Should I visit Cambridge instead of Oxford?
Both are worth seeing but they're different experiences. Oxford is grittier, with better pubs and more architectural variety. Cambridge is flatter, greener, and easier to explore by bike. Hotel prices are similar. If you only have one day, Oxford edges it for the Bodleian Library and Covered Market alone.
Can I visit the Oxford colleges?
Most colleges open to visitors for a few hours daily, usually 2-5pm. Christ Church charges £18 per adult (it's worth it for the Great Hall and cathedral). Magdalen College is £8. New College is free. Check individual college websites as schedules change during exams in May and June.

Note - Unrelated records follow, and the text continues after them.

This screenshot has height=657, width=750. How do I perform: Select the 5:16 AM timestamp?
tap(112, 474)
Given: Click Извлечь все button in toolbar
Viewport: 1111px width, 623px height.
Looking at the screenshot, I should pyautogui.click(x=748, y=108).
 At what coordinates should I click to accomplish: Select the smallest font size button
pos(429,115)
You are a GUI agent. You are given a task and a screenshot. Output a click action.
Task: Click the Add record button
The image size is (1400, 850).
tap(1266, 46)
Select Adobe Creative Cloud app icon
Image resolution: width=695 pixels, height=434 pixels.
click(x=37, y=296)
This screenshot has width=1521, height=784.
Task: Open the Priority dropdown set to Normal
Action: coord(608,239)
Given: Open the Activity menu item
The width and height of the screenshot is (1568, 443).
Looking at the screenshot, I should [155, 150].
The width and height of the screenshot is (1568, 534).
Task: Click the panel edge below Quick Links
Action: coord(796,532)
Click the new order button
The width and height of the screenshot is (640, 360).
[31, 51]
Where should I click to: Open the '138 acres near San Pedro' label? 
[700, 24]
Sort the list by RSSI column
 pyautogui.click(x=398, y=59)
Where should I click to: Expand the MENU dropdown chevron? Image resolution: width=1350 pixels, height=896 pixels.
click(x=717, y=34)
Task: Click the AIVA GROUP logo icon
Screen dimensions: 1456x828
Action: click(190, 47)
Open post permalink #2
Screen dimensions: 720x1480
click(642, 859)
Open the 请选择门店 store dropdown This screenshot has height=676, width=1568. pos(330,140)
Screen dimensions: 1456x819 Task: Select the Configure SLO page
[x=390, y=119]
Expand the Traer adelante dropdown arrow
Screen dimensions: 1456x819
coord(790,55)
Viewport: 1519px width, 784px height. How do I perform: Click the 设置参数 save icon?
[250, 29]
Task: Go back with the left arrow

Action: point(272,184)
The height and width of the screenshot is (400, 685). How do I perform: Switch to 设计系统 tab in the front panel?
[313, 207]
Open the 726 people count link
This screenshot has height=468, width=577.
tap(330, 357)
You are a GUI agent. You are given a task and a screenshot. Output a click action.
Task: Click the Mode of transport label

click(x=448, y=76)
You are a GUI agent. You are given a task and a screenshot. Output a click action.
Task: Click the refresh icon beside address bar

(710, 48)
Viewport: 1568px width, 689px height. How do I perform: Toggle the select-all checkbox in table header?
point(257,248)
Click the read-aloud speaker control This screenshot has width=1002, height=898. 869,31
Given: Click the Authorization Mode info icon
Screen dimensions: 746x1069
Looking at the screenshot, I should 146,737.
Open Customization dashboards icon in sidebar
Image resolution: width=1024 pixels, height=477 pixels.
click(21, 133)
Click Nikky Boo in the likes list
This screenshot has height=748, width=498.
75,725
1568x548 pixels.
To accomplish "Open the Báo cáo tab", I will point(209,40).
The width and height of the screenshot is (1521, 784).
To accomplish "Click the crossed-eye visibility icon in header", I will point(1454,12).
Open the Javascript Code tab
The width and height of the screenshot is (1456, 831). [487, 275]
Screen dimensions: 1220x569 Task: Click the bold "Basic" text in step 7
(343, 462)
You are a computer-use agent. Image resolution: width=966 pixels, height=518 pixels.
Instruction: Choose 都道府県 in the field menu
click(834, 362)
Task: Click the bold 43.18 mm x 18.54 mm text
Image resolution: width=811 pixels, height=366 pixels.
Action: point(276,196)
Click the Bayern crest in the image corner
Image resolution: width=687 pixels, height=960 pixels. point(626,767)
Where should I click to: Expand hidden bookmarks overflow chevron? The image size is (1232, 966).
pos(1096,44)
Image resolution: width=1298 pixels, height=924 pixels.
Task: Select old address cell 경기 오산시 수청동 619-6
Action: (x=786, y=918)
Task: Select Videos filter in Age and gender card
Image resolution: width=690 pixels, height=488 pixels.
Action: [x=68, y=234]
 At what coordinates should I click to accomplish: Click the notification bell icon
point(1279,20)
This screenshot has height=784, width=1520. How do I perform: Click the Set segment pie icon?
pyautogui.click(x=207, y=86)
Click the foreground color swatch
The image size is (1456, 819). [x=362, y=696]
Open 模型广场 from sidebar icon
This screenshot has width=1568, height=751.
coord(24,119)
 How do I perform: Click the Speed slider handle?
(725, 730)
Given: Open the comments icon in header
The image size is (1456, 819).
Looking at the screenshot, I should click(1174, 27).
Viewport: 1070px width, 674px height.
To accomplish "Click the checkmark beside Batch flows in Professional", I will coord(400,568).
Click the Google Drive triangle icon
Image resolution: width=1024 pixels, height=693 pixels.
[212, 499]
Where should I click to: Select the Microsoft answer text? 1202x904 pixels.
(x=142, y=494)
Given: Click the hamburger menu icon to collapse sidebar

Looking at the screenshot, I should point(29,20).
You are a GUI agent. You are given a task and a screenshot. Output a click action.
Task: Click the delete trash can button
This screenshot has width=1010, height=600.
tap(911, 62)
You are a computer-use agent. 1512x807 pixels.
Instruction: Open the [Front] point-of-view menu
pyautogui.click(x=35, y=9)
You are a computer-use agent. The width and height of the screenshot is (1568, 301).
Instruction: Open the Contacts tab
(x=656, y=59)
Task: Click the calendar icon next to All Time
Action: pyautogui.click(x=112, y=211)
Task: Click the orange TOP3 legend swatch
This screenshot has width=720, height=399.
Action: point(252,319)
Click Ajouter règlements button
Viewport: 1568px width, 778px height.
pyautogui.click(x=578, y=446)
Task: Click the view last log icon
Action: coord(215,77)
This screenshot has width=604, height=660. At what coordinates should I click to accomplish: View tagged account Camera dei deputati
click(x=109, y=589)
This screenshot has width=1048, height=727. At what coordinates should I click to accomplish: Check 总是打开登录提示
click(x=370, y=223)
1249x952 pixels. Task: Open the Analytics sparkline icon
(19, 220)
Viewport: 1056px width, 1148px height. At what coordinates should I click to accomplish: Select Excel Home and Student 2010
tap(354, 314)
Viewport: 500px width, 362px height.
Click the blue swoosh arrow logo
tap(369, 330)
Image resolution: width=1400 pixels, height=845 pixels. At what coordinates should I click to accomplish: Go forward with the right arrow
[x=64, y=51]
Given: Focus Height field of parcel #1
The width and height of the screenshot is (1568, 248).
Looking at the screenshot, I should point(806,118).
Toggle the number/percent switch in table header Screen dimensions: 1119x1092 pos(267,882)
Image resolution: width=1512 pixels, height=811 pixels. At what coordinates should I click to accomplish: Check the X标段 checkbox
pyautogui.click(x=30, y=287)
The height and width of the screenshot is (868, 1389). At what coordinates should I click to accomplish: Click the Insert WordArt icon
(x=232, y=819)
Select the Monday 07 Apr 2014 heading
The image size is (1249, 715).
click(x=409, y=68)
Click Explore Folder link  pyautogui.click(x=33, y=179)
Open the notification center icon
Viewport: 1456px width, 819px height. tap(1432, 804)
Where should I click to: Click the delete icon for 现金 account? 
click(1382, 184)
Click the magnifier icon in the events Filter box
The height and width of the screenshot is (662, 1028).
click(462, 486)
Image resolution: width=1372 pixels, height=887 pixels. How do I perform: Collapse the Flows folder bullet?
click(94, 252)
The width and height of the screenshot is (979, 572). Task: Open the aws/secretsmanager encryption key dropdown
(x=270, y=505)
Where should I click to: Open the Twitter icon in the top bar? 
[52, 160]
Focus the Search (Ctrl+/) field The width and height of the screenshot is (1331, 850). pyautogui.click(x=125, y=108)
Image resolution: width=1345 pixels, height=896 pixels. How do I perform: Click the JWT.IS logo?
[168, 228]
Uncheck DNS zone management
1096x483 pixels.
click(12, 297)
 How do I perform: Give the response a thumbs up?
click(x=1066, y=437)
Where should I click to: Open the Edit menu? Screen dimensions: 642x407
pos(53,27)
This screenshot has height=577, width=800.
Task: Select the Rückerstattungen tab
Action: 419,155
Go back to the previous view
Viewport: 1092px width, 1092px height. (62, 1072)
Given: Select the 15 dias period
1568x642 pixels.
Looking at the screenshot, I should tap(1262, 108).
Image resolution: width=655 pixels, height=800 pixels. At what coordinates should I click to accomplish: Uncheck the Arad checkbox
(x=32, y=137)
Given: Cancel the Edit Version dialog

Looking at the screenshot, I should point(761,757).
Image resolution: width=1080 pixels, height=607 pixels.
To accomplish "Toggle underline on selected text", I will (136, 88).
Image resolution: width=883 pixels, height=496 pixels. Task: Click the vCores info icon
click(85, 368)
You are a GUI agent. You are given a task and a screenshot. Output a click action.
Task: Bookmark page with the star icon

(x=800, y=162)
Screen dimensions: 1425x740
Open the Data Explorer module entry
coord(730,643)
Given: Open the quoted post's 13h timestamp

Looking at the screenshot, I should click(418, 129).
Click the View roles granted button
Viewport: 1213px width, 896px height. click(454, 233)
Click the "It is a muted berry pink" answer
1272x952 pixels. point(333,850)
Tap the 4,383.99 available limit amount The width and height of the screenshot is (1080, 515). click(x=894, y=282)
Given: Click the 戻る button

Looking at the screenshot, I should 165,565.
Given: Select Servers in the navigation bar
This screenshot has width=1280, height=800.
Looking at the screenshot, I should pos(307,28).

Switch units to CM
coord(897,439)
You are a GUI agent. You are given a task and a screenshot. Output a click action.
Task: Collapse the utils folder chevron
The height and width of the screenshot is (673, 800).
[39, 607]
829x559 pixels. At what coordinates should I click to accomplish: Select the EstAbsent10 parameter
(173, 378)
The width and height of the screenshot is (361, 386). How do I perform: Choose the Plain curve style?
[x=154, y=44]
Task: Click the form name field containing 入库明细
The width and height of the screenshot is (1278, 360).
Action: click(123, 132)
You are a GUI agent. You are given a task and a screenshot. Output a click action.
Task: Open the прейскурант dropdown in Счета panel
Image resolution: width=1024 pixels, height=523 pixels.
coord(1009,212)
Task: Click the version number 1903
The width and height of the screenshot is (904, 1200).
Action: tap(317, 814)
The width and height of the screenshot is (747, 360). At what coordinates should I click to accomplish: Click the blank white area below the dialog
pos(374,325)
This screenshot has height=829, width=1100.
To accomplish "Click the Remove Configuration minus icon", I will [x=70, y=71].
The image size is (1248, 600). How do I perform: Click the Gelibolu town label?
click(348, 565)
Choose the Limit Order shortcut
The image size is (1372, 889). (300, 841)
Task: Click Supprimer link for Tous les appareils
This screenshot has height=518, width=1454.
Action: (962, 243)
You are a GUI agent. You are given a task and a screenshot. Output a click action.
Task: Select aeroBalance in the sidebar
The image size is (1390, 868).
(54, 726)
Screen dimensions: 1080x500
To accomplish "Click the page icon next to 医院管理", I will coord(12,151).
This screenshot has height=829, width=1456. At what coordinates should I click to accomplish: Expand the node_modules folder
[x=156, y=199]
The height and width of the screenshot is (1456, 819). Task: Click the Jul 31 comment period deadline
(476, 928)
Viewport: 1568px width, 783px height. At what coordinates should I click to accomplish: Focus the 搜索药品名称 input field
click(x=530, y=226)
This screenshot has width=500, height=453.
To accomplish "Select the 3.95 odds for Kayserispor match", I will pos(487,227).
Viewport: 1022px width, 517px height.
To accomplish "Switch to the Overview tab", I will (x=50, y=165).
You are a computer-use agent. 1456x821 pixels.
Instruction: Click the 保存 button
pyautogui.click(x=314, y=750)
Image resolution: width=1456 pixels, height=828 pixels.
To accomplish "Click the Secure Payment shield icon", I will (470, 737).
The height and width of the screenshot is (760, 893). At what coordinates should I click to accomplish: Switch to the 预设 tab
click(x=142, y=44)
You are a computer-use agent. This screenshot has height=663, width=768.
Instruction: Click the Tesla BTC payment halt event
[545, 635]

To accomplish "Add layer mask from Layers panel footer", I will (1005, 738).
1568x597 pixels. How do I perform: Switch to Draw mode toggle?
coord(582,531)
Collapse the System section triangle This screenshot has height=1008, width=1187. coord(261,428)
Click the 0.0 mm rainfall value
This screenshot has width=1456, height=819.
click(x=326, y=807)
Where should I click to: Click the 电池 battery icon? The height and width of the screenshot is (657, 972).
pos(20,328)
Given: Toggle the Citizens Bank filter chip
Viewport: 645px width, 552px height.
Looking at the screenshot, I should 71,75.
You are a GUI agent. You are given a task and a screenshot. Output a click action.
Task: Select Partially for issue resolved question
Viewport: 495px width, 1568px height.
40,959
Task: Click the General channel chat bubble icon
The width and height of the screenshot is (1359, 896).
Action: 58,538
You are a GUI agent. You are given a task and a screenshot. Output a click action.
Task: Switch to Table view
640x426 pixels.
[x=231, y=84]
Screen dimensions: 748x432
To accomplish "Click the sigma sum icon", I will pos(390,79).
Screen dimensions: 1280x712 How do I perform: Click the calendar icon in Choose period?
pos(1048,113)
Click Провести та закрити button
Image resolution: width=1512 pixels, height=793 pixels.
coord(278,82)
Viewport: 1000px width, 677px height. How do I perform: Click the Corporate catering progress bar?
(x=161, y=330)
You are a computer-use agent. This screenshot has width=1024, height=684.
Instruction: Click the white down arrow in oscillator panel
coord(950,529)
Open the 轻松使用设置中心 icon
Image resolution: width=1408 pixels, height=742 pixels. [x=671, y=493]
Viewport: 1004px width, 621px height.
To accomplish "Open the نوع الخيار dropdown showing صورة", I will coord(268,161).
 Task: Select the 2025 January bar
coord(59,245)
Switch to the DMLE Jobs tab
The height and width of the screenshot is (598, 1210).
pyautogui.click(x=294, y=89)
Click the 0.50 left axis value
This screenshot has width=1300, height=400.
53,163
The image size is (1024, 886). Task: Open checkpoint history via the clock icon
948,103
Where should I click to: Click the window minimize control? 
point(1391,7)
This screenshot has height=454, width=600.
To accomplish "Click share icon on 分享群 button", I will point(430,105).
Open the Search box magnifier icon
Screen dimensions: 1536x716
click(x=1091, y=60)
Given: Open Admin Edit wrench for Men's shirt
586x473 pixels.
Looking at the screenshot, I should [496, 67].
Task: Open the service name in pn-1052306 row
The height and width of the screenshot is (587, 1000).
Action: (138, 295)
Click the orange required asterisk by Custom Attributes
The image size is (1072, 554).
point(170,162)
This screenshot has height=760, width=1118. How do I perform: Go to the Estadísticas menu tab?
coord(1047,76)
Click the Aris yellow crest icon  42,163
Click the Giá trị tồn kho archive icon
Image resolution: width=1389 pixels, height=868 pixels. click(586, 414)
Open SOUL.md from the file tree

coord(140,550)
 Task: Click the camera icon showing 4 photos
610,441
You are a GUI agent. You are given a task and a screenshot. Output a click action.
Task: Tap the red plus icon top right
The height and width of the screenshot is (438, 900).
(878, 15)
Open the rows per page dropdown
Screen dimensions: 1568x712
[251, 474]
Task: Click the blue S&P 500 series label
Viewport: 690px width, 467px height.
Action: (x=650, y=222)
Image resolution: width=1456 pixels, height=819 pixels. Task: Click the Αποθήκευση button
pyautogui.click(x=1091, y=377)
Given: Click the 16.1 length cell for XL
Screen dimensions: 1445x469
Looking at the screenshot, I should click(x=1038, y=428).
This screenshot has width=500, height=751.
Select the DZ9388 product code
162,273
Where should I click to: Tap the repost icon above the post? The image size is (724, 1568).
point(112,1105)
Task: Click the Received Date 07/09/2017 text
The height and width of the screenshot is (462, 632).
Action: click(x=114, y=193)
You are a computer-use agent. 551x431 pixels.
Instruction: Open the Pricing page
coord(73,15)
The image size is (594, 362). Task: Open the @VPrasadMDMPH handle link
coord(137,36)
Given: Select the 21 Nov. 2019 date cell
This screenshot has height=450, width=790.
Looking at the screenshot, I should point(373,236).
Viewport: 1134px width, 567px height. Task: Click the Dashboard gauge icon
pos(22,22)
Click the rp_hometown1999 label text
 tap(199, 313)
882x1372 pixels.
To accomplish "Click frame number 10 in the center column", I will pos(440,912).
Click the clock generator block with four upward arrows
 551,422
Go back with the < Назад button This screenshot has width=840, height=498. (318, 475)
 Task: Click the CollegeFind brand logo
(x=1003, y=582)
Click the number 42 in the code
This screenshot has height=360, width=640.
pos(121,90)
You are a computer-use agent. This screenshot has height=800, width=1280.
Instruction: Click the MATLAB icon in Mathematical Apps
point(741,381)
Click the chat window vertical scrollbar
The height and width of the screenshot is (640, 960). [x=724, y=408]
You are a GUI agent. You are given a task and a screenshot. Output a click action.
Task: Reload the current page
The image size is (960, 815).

Where should I eat in Oxford?
The Covered Market has the best lunch options: Brown's for a full English, Ben's Cookies for dessert. For dinner, Branca on Walton Street does excellent Italian from £14 a main. The Magdalen Arms on Iffley Road is a 15-minute walk from the centre but worth it for the Sunday roast at £18. Avoid the chains on George Street.
Is Headington worth staying in?
Only if you're visiting the John Radcliffe Hospital. It's 3km east of the centre and while it has a few decent pubs on the London Road, you'll rely on the 400 bus (every 8 minutes, £2 single) to reach the colleges. Hotels there are £20-30 cheaper but the inconvenience rarely justifies the savings for tourists.